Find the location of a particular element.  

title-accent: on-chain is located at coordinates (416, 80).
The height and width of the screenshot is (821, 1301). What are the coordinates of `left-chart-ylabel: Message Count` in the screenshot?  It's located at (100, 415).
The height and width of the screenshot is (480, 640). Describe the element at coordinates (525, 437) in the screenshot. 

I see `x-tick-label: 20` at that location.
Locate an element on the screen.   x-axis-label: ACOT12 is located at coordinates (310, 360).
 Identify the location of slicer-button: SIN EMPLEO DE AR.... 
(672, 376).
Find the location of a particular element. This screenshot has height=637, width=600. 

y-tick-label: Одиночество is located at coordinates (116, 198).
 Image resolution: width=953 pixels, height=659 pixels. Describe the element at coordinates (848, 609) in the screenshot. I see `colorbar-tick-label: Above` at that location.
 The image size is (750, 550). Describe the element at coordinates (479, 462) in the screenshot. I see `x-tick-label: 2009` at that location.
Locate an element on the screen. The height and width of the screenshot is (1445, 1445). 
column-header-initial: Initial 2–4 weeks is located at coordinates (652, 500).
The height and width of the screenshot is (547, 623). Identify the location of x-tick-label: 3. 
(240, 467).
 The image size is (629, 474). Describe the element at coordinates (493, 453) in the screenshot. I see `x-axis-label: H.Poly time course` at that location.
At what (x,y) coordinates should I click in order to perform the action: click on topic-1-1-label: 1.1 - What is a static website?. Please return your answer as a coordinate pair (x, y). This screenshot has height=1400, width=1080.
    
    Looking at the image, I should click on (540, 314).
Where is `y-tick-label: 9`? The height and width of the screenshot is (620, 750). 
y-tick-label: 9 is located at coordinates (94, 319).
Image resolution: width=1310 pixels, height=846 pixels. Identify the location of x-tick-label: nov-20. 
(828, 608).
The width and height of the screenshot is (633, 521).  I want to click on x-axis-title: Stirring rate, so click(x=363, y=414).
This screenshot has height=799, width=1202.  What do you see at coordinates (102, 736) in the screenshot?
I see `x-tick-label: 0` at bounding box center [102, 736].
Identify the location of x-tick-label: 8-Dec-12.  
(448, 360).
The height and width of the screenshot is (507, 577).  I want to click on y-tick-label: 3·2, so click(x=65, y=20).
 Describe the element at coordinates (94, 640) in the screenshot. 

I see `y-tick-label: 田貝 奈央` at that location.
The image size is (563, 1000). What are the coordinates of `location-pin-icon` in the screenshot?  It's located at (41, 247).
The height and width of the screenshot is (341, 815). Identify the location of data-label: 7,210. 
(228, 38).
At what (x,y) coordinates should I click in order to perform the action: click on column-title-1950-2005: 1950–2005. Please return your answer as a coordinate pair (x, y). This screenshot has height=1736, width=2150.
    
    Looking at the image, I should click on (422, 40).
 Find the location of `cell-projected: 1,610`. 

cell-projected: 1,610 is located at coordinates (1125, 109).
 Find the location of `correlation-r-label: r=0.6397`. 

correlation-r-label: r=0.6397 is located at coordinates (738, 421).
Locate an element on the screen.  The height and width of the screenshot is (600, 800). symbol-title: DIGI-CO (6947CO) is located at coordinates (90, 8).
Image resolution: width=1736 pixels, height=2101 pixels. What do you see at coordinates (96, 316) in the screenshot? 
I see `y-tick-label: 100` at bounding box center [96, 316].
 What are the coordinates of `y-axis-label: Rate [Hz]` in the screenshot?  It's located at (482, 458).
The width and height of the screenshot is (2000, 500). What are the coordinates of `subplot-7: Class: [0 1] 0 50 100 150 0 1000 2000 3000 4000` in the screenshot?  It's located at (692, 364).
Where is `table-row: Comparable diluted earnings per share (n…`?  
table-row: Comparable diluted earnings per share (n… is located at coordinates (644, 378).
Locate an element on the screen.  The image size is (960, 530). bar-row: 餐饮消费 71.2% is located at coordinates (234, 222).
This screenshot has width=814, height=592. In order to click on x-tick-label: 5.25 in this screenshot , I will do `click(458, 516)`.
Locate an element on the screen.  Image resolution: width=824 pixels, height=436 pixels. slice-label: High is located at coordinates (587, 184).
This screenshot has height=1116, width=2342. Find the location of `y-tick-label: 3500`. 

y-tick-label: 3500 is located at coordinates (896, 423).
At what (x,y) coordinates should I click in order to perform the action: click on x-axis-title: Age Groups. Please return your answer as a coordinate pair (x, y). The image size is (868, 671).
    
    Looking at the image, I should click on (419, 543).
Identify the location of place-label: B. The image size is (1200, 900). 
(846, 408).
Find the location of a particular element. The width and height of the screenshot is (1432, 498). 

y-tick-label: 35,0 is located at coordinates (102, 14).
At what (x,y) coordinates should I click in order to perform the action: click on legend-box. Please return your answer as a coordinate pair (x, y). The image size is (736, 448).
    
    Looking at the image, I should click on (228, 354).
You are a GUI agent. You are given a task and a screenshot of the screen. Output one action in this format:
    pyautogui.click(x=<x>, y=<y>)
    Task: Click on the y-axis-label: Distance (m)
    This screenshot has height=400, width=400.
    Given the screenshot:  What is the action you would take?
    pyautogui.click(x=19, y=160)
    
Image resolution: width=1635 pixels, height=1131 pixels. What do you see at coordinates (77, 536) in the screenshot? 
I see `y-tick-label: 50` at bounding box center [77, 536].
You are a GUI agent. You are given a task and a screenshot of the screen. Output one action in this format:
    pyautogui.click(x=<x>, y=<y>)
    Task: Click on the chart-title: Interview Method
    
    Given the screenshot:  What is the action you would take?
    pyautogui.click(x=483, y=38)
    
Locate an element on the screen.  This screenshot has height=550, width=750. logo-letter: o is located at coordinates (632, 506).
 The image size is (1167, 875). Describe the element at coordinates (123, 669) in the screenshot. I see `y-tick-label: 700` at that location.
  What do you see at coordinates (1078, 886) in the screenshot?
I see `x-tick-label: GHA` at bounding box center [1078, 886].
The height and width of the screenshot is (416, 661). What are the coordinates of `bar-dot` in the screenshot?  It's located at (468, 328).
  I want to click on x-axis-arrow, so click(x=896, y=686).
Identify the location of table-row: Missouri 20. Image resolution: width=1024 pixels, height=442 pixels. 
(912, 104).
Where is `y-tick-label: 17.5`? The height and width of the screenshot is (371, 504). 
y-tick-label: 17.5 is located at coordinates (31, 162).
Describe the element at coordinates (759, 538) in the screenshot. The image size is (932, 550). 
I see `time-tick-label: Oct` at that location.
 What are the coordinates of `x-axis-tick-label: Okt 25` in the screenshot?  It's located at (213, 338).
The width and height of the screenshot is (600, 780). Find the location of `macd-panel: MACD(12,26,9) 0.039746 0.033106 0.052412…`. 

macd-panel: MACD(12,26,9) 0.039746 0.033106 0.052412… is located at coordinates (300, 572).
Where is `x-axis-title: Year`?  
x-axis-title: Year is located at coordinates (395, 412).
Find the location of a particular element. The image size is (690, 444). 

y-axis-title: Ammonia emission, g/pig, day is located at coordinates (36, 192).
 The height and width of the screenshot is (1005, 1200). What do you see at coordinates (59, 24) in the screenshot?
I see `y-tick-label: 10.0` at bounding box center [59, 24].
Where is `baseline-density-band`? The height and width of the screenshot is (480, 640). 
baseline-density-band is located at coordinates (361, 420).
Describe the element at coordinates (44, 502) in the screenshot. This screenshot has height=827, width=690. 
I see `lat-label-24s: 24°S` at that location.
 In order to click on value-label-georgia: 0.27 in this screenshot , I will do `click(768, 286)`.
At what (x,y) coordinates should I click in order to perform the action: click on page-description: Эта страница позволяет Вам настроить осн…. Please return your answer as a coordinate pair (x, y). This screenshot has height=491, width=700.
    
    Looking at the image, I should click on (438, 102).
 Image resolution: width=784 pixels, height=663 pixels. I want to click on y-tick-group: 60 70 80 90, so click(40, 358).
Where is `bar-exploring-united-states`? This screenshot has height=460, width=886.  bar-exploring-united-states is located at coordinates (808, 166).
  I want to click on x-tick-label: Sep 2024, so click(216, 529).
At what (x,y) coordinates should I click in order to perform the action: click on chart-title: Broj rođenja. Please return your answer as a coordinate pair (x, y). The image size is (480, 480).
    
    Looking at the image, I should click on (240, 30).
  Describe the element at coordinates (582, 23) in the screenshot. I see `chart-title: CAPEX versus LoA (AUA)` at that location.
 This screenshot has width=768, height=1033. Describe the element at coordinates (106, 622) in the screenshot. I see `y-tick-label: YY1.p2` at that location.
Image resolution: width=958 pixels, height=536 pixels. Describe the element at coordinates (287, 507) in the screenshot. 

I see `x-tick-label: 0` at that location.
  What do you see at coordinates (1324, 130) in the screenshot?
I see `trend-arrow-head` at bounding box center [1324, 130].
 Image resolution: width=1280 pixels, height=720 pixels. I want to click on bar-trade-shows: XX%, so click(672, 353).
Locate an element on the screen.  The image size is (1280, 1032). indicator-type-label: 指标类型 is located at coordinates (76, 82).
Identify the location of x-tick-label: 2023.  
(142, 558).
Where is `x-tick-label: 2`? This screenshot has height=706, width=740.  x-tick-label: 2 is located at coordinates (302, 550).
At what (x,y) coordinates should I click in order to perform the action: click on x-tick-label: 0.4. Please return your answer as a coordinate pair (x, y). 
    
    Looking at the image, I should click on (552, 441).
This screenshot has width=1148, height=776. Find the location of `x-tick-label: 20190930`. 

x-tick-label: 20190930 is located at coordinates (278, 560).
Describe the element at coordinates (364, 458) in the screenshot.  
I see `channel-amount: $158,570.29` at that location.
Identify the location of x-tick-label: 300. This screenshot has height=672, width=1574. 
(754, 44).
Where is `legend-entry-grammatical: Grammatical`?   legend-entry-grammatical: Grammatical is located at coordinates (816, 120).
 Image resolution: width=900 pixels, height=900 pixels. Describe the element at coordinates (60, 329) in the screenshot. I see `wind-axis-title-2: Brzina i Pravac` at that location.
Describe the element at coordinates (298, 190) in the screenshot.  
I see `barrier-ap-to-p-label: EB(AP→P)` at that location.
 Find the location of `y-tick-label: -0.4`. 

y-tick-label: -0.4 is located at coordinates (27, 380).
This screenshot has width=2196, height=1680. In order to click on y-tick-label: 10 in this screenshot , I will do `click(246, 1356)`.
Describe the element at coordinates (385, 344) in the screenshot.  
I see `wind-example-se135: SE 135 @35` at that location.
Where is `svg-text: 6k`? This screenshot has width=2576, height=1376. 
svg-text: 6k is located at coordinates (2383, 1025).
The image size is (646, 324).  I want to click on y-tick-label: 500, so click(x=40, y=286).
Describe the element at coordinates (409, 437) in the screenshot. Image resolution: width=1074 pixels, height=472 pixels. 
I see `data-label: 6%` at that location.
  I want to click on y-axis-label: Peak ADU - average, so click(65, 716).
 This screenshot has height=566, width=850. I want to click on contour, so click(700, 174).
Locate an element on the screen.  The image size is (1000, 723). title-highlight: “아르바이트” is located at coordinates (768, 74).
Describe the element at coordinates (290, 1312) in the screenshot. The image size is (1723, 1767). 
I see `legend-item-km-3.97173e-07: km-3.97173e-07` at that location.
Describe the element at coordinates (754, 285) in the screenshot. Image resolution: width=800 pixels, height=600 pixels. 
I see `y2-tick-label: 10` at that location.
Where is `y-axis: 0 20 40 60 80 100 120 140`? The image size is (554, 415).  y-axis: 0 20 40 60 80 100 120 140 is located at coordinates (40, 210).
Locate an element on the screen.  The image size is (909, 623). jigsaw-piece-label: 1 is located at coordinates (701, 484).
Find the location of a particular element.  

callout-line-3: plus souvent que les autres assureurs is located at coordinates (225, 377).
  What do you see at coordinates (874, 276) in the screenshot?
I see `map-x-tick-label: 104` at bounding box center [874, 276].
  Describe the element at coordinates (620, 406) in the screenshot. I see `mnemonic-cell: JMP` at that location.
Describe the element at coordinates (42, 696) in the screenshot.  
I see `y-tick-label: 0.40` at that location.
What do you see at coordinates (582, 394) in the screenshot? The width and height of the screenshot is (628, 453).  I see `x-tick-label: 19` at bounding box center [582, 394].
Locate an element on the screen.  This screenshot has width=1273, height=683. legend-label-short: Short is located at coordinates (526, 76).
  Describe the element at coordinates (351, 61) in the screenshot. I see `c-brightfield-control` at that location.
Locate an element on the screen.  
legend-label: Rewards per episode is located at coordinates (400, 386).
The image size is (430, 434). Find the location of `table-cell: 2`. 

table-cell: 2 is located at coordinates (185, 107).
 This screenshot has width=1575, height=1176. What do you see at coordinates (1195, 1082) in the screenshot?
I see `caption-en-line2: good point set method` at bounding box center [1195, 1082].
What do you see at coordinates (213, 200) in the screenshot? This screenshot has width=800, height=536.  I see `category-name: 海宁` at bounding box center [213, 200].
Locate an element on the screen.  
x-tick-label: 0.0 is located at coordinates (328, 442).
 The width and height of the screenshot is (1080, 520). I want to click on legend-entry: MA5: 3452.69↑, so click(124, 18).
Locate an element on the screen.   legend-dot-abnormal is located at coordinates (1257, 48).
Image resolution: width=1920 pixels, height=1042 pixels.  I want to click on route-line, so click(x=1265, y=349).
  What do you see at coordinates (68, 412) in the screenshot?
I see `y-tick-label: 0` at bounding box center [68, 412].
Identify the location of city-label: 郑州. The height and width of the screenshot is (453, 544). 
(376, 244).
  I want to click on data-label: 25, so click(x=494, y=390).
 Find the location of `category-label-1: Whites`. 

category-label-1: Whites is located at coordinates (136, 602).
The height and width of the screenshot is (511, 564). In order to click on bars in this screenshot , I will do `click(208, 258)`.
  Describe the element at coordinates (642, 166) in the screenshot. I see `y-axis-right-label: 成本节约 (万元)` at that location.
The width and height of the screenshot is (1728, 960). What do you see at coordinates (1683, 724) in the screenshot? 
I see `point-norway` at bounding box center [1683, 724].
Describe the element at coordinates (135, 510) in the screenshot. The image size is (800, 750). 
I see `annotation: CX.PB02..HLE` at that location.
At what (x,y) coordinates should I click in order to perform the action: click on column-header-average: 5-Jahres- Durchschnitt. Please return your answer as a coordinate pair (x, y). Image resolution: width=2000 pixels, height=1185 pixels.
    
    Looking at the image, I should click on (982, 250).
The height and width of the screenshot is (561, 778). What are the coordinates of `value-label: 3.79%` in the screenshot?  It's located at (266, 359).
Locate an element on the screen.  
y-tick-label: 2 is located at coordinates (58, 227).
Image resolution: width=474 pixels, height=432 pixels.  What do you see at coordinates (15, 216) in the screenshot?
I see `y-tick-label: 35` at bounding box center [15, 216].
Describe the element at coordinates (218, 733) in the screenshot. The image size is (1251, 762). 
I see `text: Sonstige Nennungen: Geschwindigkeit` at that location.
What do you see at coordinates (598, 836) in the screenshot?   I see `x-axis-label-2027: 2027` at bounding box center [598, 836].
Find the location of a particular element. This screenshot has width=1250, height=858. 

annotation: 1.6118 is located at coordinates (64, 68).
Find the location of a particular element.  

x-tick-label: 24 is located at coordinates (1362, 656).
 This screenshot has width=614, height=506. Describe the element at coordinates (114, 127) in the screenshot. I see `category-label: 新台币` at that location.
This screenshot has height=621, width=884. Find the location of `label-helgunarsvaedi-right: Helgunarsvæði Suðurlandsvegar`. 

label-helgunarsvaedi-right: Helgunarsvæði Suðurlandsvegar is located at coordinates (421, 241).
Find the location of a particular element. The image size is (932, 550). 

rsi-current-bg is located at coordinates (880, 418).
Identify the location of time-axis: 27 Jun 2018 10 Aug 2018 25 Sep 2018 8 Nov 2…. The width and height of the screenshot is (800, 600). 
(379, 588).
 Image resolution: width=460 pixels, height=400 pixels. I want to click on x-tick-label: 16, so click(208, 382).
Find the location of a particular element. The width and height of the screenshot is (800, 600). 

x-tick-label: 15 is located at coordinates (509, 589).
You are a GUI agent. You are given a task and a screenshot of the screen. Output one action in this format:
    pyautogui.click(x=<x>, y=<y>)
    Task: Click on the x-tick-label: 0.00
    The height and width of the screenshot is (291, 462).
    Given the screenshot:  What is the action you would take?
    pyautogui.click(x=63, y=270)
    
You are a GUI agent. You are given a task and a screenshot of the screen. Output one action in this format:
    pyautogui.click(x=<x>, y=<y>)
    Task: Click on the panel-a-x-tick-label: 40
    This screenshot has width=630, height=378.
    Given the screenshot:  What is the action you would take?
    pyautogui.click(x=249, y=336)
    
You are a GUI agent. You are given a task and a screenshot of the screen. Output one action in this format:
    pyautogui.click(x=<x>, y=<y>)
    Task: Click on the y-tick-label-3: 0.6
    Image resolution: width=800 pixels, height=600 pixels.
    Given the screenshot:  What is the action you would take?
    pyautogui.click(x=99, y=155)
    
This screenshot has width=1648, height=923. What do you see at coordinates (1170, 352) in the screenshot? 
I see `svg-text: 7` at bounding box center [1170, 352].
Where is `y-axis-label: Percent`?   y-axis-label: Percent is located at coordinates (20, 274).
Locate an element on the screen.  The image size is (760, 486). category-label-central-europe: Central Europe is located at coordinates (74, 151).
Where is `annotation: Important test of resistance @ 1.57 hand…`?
■ ■ ■ ■ ■
WORK TO COMPLETE:
Lay out as a numbered list the rows that start with the line containing "Describe the element at coordinates (218, 733)" and end with the line containing "This screenshot has width=614, height=506.", leaving out blank lines.

COMPLETED TASK:
1. Describe the element at coordinates (218, 733) in the screenshot. The image size is (1251, 762). 
2. I see `text: Sonstige Nennungen: Geschwindigkeit` at that location.
3. What do you see at coordinates (598, 836) in the screenshot?   I see `x-axis-label-2027: 2027` at bounding box center [598, 836].
4. Find the location of a particular element. This screenshot has width=1250, height=858. 
5. annotation: 1.6118 is located at coordinates (64, 68).
6. Find the location of a particular element.  
7. x-tick-label: 24 is located at coordinates (1362, 656).
8.  This screenshot has width=614, height=506. Describe the element at coordinates (114, 127) in the screenshot. I see `category-label: 新台币` at that location.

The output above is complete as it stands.